# [WHAT NEEDS TO BE DONE]
I'd like an exact copy of every line from the start of the entries below through the line containing "Task: Click the 'Yechim", please.

# [Stored dataset items]
☆ ☆ ☆

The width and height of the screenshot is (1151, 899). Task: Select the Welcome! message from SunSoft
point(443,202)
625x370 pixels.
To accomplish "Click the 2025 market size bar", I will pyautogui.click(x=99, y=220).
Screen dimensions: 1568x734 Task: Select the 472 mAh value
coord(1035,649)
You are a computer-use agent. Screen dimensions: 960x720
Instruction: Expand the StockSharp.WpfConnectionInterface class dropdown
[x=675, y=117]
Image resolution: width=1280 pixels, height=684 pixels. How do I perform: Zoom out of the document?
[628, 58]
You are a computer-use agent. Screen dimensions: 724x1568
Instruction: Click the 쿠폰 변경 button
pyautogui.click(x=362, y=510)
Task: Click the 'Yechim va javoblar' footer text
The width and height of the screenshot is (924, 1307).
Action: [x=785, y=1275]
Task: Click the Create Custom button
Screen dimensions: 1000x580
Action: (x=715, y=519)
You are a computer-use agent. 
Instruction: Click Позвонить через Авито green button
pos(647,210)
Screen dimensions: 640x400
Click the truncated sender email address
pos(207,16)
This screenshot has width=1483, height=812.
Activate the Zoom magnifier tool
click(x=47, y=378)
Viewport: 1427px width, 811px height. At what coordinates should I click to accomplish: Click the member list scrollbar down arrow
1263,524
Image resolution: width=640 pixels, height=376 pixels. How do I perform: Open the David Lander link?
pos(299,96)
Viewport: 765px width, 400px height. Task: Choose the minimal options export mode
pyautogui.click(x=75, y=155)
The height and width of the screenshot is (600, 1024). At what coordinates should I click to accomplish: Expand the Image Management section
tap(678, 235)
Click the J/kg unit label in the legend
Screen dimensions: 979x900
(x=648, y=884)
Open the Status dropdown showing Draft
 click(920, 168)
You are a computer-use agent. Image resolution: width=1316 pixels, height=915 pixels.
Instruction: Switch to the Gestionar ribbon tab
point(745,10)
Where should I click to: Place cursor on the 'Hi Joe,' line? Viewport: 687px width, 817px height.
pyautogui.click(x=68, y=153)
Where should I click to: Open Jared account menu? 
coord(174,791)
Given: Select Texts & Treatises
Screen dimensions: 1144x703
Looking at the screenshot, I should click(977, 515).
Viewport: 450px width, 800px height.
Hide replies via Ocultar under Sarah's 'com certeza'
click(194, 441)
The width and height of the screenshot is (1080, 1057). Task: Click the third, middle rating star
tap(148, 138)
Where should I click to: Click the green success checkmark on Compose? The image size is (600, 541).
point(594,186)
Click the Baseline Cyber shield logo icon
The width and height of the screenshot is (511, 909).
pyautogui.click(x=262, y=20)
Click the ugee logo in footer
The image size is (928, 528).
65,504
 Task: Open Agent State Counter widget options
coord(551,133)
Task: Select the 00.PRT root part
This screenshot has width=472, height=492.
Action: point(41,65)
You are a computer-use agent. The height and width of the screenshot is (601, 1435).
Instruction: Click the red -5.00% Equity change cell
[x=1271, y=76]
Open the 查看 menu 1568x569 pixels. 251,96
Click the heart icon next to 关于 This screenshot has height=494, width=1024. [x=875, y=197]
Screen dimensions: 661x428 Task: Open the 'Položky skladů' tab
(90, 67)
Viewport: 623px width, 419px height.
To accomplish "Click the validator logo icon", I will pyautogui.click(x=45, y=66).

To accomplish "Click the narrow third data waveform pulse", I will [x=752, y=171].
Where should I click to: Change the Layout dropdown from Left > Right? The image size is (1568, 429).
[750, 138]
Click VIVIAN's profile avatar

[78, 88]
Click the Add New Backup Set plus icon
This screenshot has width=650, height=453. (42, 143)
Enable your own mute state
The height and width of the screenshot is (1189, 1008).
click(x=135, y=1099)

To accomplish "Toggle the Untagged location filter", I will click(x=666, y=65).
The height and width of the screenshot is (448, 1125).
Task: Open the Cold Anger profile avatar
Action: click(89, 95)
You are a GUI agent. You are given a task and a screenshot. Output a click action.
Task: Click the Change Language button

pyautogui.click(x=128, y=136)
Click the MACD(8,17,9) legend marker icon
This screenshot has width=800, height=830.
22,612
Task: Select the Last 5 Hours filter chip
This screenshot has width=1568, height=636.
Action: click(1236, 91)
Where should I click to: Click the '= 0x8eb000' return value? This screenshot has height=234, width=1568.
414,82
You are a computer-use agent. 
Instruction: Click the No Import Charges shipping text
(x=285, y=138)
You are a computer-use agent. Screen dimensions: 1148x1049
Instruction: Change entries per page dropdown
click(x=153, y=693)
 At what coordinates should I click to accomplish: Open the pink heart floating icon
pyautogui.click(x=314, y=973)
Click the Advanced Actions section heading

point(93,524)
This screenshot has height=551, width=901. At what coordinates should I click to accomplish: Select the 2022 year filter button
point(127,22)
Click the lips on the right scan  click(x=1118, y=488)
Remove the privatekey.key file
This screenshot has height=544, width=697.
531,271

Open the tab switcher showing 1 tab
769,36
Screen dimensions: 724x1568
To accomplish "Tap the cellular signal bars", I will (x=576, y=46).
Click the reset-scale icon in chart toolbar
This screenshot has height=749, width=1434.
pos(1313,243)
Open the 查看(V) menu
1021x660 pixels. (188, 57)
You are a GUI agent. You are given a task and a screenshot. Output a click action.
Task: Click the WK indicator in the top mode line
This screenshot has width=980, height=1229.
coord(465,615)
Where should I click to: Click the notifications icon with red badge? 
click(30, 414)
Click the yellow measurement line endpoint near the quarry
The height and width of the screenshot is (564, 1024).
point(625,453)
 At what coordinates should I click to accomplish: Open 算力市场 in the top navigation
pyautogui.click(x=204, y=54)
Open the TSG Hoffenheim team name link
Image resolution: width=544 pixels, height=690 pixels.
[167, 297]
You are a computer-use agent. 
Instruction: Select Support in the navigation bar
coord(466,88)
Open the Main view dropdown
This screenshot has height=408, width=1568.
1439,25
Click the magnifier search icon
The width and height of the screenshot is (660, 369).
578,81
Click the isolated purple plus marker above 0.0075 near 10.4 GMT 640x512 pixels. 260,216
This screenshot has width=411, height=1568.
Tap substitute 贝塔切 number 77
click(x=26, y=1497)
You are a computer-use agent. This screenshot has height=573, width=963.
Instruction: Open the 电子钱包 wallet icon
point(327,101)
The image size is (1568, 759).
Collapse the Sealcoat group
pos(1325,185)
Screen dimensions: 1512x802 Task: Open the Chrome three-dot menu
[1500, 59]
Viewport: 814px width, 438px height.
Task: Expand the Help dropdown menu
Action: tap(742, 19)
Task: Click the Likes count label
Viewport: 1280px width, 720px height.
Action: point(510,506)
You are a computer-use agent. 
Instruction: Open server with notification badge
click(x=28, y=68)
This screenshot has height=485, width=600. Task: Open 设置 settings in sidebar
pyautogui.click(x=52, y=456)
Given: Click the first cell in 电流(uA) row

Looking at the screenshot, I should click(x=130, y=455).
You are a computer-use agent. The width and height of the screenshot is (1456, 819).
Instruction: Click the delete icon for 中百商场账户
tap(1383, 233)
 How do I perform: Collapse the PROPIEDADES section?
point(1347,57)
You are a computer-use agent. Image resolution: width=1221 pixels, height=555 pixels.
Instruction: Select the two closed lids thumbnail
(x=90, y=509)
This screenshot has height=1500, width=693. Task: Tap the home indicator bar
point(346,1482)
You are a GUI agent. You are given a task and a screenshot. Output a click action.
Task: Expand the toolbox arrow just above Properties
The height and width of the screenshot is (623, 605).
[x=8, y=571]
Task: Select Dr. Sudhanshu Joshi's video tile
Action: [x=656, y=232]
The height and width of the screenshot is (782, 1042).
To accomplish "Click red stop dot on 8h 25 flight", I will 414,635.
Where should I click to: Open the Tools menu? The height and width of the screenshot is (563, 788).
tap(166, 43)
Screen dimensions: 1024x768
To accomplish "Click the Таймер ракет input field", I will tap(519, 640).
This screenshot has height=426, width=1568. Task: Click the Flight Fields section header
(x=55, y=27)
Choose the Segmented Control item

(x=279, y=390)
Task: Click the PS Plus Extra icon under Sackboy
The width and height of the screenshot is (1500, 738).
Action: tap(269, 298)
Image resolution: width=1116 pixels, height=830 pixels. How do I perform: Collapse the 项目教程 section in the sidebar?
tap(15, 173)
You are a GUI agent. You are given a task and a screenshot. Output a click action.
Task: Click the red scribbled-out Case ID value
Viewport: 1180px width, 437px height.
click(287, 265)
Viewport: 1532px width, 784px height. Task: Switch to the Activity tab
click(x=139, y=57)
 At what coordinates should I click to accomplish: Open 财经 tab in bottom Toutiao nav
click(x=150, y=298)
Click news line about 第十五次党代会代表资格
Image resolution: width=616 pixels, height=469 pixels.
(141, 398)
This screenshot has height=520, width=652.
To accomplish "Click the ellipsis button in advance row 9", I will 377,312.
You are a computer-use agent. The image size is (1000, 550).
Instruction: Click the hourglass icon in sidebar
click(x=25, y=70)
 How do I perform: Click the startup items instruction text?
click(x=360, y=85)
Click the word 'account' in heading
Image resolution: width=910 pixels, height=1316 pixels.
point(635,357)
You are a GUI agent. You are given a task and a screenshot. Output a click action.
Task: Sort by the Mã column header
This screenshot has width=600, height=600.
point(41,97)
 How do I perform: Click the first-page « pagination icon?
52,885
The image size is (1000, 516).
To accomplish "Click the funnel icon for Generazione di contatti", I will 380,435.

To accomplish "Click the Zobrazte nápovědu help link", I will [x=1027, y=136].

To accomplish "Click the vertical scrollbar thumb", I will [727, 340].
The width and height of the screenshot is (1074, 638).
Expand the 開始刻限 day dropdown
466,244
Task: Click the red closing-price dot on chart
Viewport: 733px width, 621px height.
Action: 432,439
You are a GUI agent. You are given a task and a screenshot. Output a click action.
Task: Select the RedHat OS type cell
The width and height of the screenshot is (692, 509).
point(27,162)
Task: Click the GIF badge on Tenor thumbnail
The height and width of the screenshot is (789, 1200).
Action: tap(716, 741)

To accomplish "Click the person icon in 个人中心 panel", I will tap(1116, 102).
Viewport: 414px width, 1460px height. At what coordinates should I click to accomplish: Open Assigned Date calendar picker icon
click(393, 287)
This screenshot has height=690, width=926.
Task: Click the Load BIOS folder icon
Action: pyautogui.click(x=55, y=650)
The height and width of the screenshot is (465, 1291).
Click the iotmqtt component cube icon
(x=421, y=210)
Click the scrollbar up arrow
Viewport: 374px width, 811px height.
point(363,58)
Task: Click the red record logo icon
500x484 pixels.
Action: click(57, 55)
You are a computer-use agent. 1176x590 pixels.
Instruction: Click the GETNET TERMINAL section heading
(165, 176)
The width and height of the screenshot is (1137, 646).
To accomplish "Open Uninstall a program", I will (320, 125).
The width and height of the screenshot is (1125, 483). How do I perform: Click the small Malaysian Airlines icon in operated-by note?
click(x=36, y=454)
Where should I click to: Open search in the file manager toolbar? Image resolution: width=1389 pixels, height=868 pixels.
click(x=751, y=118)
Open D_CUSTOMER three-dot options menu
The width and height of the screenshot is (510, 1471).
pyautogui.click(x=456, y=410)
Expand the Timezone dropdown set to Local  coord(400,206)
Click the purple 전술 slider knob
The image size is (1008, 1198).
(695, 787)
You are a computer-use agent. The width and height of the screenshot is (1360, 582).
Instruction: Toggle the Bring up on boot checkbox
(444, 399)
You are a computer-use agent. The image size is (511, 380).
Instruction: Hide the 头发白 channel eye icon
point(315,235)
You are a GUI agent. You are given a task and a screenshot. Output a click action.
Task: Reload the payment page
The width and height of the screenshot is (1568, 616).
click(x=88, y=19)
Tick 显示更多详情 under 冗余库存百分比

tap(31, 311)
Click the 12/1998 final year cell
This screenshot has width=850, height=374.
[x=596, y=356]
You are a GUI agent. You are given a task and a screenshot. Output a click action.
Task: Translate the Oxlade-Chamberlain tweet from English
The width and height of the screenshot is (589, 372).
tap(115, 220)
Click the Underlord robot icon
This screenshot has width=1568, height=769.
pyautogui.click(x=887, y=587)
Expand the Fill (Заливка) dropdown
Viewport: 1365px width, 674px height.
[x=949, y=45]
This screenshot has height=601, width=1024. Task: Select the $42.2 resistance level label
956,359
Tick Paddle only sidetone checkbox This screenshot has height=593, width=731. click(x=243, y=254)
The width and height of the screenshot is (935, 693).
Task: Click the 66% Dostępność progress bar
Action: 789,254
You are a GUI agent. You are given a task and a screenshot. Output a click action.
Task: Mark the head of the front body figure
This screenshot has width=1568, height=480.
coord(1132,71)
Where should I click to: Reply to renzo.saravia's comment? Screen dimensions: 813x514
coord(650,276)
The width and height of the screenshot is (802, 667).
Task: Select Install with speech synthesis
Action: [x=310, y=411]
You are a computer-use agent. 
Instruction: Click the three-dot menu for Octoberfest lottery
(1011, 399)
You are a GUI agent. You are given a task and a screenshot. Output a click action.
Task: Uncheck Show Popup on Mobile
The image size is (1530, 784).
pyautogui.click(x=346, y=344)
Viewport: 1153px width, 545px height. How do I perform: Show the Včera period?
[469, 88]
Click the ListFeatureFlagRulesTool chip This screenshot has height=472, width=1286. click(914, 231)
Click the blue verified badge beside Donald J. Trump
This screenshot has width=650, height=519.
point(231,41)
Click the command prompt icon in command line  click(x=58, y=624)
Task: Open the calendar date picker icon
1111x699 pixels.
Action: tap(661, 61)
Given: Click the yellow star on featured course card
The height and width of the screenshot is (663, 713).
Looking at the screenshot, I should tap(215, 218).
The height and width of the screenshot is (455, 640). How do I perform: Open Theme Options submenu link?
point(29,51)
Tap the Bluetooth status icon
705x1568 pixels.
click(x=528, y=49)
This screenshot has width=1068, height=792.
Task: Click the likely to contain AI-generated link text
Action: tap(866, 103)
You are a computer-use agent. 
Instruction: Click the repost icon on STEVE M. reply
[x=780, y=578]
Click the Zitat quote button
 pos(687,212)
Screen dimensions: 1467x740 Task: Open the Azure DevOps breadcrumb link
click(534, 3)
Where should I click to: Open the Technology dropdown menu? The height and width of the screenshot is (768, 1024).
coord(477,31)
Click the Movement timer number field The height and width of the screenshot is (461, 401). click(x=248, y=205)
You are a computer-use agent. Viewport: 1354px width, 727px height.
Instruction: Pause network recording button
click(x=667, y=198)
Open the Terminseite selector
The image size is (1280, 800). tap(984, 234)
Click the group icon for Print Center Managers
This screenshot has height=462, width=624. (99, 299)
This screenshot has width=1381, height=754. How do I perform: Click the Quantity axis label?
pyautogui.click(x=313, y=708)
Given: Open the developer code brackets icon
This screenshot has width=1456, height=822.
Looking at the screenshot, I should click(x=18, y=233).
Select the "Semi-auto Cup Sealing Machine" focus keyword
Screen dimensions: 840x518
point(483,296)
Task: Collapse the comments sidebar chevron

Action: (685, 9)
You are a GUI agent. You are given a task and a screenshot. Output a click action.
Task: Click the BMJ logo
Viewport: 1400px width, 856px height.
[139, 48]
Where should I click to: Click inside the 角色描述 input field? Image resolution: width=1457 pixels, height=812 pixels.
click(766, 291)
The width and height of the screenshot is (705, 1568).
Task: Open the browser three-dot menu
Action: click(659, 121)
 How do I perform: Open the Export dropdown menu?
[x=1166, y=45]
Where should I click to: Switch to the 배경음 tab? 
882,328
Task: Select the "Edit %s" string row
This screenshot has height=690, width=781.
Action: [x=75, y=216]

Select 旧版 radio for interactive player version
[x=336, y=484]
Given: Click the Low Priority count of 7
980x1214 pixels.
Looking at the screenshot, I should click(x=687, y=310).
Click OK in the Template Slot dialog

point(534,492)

☆ ☆ ☆

# [RESULT OF THE TASK]
The width and height of the screenshot is (1151, 899). Task: Select the Welcome! message from SunSoft
point(443,202)
625x370 pixels.
To accomplish "Click the 2025 market size bar", I will pyautogui.click(x=99, y=220).
Screen dimensions: 1568x734 Task: Select the 472 mAh value
coord(1035,649)
You are a computer-use agent. Screen dimensions: 960x720
Instruction: Expand the StockSharp.WpfConnectionInterface class dropdown
[x=675, y=117]
Image resolution: width=1280 pixels, height=684 pixels. How do I perform: Zoom out of the document?
[628, 58]
You are a computer-use agent. Screen dimensions: 724x1568
Instruction: Click the 쿠폰 변경 button
pyautogui.click(x=362, y=510)
Task: Click the 'Yechim va javoblar' footer text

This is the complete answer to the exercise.